So you're not pulling away.
CHRIS HARRIS: Let's leave the world in
the conditional tense.
Because yesterday we went to Bruntingthorpe, didn't we?
CHRIS HARRIS: Bruntingthorpe is a disused airfield--
old American airbase in Leicestershire where you can
go really fast.
We got thrown off because the Ducati was too noisy.
They have a drive-by of whatever, and we did one run
in Fairplay, and we got thrown off straight away.
I still don't know how they do VMAX up there with Ferrari 599
GTOs and stuff because they must have a different noise
system for that.
What was interesting was initially
we did one run before.
One or two just sort of speculative,
weren't they, runs?
BEN COPE: Played around, yeah.
CHRIS HARRIS: You had never ridden the bike before.
So this lunatic gets on the thing.
He's never ridden it before, and the first two things he
does, he just basically has the front wheel off the ground
and disappear.
And it was quite clear that up about 130, the bike has got
the legs on the car.
And I reckon over 140, the car starts to turn the tables.
Now we know that the Panigale probably won't be much more
than about 175, 180 on the straight there.
BEN COPE: Yeah, flat.
CHRIS HARRIS: But the car pulled an indicated 195
without being absolutely flat and kept going.
So I think we've done two things here.
We've answered a question.
But we've probably asked another one, haven't we, that
I think we owe it to ourselves to go and answer at some point
in the future.
BEN COPE: Don't do it half.
CHRIS HARRIS: Anything about today that surprised you in
terms of your technique, what you had to do to get the bike
off the line?
BEN COPE: If you're aggressive, unless you're
really, really good, it's just not going to work.

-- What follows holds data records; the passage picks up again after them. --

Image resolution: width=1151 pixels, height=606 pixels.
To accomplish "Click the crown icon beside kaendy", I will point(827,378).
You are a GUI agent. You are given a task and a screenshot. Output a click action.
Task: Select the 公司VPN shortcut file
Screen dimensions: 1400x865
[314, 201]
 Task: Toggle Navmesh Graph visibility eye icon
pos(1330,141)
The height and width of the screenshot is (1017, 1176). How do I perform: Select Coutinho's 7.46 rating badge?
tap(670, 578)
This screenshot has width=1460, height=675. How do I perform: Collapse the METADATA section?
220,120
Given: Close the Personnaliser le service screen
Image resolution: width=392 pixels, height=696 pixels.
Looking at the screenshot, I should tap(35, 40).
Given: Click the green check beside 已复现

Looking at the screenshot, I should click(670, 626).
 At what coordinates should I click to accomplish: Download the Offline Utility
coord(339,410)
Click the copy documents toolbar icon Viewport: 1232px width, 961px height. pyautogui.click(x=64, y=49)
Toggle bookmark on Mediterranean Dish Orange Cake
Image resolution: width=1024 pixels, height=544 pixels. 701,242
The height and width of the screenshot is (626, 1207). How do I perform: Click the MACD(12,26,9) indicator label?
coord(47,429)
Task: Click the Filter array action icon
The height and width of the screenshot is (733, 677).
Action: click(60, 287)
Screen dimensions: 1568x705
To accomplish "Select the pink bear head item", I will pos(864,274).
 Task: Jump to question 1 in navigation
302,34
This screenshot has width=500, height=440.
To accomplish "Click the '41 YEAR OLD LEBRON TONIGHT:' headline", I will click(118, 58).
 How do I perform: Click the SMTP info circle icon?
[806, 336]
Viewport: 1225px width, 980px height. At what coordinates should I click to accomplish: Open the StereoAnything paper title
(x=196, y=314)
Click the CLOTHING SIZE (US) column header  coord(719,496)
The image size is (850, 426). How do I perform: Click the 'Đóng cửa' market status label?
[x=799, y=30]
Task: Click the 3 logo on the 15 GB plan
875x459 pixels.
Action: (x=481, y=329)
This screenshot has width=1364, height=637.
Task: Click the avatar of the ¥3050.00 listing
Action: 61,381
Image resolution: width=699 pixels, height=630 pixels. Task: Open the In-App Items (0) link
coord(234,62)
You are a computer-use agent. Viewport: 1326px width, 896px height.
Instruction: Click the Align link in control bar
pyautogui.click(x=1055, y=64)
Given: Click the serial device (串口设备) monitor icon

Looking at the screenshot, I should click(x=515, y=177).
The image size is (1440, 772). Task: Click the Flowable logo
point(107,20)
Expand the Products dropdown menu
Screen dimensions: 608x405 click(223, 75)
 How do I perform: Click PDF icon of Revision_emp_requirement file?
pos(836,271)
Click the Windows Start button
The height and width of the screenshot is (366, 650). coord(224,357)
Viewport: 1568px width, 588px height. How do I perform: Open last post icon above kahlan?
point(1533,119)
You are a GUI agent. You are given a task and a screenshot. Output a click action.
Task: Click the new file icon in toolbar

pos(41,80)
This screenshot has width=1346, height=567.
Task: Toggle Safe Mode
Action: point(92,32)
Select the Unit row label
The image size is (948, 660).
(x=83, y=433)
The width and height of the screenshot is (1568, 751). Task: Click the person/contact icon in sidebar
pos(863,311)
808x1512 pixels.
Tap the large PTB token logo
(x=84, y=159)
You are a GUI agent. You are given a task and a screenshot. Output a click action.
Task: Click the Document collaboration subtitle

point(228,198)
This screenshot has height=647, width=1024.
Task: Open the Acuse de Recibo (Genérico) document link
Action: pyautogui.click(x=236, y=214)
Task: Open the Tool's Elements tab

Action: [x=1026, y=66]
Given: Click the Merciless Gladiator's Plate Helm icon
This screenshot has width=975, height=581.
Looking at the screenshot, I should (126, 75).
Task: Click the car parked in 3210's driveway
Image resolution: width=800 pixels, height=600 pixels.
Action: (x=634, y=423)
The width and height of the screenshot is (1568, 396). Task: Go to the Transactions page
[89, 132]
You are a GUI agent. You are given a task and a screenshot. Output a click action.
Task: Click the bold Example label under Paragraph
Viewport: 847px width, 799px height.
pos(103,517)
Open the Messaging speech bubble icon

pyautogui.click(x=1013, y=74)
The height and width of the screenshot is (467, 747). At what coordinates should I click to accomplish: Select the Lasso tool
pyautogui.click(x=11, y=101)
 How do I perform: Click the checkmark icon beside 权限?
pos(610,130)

And I think we were both trying to be a bit more
aggressive thing--
a bit at low speed, and that was it.
That's your run over.
So I think it's really important to get that Panigale
off the line smooth.
Fast, but not trying to put everything through the back
wheel, because it will either spin up, go a bit sideways, or
hook up, or anything like that.
And as soon as that bike's gone unstable, you can't
really get it back from there.
Whereas, obviously, I think it's probably a bit
easier in the car.
If it starts to go sideways, you can temper it.
But on the bike, that's aborted.
So I think to do a good run, it was really important to not
get carried away and to just let it off the line, and then
when you've dealt with first gear, absolutely go for it.
I felt like I was chasing the bike through.
CHRIS HARRIS: Oh, you were wide open in second, were you?
CHRIS HARRIS: This is what I find staggering, is that
you're wide open in second, and your effective contact
patch with the road is probably that.
I don't know, what?
Four inches?
BEN COPE: Yeah, like a card sort of thing, yeah.
CHRIS HARRIS: And I couldn't--
well, I did.
I stayed wide open in second gear a couple of times.
And you saw the black lines that were being laid down.
And I was going up the road like this with
that much lock on.
And I've got two contact patches that are about that
wide on the ground.
I didn't expect that at all.
I thought I'd have a load more traction in second gear.
What does this tell us?
BEN COPE: Unless you're prepared to bend your bike
trying, if you want to go up against a really fast car,
you've got to get it right to get off the line.
Because I think that if you fluff the start like I did on
the first run, then the bike at 10 miles an hour has got
the front wheel three feet in the air, and you
need to sort it out.
So I always thought that, meeting a car at traffic
lights, I'd always be able to destroy them.
And I always thought that I was going as
quick as you can go.
But you learn at some point that there's so much more in
that last bit of really going quick.
CHRIS HARRIS: If you come across someone that can peddle
a Panigale on the road in a straight line, don't go
anywhere near it because it will just--
particularly that sort of--
you described it, so 40 to 90.
It's quite a strange sensation to be in a car that's as
powerful as a GT2 RS and will do things that you know a GT2
RS will do, and to be wide open, and watch this thing
ahead of you just disappearing as if you're standing still.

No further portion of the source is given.